For Dana Ramirez, senior in psychology, getting comfortable performing on camera was a gradual process.

“[At first], I would get nervous about what people would think or say about me, but once I’m in front of the camera I start to gain more confidence, ”said Ramirez. “What I tell myself is that they’re paying me and they’re already seeing me, so there’s no real reason to be afraid. Even if they say something, I know my worth and my worth lie outside of what people think of me, so that’s okay.

The reactions she receives when people find out about her OnlyFans account vary, Ramirez said.

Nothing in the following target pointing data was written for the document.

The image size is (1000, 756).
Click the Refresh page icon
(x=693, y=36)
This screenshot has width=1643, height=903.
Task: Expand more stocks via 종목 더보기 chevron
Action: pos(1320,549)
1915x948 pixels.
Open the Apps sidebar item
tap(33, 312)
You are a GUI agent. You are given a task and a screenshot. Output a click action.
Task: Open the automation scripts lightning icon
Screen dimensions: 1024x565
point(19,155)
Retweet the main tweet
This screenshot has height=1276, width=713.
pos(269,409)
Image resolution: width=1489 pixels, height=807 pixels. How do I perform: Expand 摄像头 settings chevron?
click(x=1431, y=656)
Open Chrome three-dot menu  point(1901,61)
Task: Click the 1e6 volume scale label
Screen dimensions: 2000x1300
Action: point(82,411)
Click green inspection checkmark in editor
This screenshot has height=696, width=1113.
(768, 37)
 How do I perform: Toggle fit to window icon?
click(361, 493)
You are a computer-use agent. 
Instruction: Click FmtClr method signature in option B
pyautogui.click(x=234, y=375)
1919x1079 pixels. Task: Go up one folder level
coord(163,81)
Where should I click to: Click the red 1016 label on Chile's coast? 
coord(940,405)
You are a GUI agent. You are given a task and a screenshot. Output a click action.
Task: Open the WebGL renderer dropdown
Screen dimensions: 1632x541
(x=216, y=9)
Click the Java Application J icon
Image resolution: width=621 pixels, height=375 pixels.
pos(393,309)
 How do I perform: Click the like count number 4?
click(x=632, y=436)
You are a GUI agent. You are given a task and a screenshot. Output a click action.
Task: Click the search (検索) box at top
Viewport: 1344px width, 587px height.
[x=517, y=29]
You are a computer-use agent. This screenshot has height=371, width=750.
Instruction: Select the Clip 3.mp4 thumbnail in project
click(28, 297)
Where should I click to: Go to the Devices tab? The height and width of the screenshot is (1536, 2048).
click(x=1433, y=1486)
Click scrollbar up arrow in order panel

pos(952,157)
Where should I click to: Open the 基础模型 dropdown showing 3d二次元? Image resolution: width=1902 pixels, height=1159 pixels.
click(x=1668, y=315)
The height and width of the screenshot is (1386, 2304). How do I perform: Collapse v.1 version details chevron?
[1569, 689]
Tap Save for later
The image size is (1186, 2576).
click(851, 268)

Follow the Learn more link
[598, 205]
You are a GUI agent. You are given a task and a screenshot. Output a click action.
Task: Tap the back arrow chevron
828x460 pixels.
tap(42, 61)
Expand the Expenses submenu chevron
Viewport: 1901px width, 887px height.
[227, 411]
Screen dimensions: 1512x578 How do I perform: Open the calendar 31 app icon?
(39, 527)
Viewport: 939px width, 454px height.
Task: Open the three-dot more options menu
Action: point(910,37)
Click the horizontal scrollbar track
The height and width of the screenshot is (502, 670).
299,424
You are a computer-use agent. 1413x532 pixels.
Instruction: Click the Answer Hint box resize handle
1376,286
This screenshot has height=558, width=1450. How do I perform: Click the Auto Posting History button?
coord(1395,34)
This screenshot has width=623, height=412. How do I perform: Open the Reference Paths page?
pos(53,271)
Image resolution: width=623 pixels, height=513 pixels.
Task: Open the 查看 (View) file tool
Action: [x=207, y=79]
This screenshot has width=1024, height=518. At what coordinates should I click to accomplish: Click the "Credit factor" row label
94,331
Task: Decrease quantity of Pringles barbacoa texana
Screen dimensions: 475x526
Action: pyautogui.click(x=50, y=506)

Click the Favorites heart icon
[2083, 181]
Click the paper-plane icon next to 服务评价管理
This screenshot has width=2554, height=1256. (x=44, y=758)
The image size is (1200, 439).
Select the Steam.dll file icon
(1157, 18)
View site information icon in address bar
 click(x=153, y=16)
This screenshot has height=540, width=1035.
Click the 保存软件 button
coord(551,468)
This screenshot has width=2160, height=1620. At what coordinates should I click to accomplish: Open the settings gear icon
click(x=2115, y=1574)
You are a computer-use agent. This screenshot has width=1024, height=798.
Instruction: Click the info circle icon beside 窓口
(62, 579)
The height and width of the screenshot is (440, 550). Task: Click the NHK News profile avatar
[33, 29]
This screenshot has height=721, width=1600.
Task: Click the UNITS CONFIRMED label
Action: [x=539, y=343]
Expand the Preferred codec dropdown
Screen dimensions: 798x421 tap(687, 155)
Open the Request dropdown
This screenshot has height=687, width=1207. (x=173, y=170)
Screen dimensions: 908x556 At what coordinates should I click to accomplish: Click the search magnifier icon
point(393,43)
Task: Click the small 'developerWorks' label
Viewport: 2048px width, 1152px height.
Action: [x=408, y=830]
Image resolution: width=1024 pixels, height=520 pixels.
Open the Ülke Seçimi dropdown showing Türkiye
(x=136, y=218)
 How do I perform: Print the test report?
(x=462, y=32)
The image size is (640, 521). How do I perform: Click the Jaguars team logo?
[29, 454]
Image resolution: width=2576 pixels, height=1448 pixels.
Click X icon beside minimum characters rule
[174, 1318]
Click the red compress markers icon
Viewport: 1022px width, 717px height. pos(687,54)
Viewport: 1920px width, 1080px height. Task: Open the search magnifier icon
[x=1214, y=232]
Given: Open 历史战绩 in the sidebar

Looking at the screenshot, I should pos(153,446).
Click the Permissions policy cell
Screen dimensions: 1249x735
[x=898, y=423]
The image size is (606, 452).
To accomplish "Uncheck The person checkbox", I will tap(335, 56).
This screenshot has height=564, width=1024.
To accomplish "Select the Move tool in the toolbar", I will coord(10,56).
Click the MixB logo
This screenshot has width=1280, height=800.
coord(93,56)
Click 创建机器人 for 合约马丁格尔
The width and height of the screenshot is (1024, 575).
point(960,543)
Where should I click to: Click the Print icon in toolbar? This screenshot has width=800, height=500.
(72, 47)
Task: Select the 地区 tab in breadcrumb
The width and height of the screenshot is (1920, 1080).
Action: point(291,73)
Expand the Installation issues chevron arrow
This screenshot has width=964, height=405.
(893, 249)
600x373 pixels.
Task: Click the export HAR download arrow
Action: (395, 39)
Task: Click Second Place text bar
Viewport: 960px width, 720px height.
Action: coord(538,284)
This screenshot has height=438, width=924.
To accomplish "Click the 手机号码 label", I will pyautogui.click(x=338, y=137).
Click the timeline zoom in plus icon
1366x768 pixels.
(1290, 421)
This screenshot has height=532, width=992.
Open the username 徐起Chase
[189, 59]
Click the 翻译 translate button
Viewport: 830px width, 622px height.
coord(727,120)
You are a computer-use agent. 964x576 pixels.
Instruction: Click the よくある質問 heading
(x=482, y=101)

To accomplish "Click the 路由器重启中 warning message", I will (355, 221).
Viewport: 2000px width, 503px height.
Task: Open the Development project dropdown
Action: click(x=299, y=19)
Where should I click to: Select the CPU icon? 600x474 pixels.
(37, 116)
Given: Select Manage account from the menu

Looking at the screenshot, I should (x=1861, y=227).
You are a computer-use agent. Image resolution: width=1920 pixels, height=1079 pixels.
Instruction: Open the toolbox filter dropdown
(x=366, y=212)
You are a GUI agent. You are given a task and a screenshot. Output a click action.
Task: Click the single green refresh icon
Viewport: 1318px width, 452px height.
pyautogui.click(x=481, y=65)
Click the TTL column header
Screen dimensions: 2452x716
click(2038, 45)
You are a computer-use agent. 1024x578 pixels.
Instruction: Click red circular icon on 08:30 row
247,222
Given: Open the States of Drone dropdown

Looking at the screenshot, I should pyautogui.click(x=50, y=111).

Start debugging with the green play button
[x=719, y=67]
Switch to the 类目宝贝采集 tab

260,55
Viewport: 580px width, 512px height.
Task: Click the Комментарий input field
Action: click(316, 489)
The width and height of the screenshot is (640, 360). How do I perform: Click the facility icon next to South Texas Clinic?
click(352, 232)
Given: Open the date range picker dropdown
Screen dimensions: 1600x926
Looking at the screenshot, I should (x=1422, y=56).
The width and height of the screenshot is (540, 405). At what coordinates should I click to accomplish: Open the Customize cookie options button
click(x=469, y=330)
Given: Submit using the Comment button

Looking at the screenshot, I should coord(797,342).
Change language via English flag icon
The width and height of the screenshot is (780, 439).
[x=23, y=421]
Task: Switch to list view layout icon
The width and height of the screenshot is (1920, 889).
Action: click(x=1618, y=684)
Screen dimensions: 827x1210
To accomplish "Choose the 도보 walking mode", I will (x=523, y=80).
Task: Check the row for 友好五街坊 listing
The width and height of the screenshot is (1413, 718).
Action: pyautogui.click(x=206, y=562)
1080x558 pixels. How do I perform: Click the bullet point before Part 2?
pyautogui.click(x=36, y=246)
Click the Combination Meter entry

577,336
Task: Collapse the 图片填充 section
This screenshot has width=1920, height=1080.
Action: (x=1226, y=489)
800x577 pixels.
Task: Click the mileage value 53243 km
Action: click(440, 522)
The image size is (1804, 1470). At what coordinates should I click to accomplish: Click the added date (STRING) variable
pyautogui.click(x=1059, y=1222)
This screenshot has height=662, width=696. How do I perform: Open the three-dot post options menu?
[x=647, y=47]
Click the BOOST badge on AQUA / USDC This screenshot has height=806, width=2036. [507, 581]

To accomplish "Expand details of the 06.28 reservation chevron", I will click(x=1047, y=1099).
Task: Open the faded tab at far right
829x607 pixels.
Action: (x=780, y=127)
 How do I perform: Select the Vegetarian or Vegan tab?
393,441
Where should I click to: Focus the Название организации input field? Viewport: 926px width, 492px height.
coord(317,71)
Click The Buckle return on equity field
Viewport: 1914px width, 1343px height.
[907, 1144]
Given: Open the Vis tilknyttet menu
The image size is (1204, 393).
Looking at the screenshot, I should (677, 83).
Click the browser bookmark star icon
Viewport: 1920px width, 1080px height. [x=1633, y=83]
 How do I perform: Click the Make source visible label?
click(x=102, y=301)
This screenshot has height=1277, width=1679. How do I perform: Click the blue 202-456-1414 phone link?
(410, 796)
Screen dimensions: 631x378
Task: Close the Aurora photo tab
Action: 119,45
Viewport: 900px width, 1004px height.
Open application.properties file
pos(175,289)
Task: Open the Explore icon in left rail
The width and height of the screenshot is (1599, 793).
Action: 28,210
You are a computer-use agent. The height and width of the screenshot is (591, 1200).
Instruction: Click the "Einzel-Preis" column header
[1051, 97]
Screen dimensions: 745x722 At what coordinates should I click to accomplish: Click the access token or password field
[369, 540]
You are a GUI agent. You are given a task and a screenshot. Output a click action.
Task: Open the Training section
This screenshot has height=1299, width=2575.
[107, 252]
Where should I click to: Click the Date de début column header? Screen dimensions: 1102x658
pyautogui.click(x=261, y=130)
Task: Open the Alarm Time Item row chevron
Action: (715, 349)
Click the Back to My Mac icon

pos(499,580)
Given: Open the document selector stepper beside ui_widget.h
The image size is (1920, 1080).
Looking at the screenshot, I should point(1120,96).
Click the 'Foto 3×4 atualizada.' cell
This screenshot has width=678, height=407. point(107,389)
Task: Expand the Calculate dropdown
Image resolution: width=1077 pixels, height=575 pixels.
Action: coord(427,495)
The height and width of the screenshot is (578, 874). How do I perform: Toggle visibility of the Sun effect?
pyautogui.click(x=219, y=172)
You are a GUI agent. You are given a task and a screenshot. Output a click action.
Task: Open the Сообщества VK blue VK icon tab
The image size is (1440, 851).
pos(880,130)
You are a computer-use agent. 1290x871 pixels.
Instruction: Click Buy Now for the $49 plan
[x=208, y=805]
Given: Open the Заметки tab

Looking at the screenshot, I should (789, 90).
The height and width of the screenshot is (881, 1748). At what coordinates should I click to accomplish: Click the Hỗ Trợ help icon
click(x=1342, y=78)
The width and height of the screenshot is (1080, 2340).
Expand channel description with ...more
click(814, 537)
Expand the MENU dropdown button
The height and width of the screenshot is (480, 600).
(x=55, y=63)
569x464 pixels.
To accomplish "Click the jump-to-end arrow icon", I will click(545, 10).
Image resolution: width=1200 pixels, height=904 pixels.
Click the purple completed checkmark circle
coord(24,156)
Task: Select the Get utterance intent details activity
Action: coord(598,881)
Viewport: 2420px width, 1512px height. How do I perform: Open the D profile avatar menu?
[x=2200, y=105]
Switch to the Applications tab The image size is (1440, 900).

“People are always shocked,” Ramirez said. “They’re going to say, ‘Go ahead, girl. Do your own thing. ‘ If they’re dudes, they’re usually pretty cool and somewhat supportive when appropriate. They could even subscribe. I lost a friend because of it, however. She just wasn’t comfortable with me, and we stopped talking and hanging out.

Ramirez said his take is that if she is to be objectified and sexualized as a woman in society anyway, she might as well make money out of it. To tackle the stigma surrounding sex work, Ramirez said education and openness are essential.

“Honestly, having open conversations about sexual experiences with friends really helps put things on the non-judgmental table,” Ramirez said. “Creating a safe space with your loved ones where no one is ridiculed or ashamed when discussing sex helps normalize talking about sex, as well as sex work. I also think it’s important to remember that someone’s worth is not determined by what they do and what people may think of as “bad”.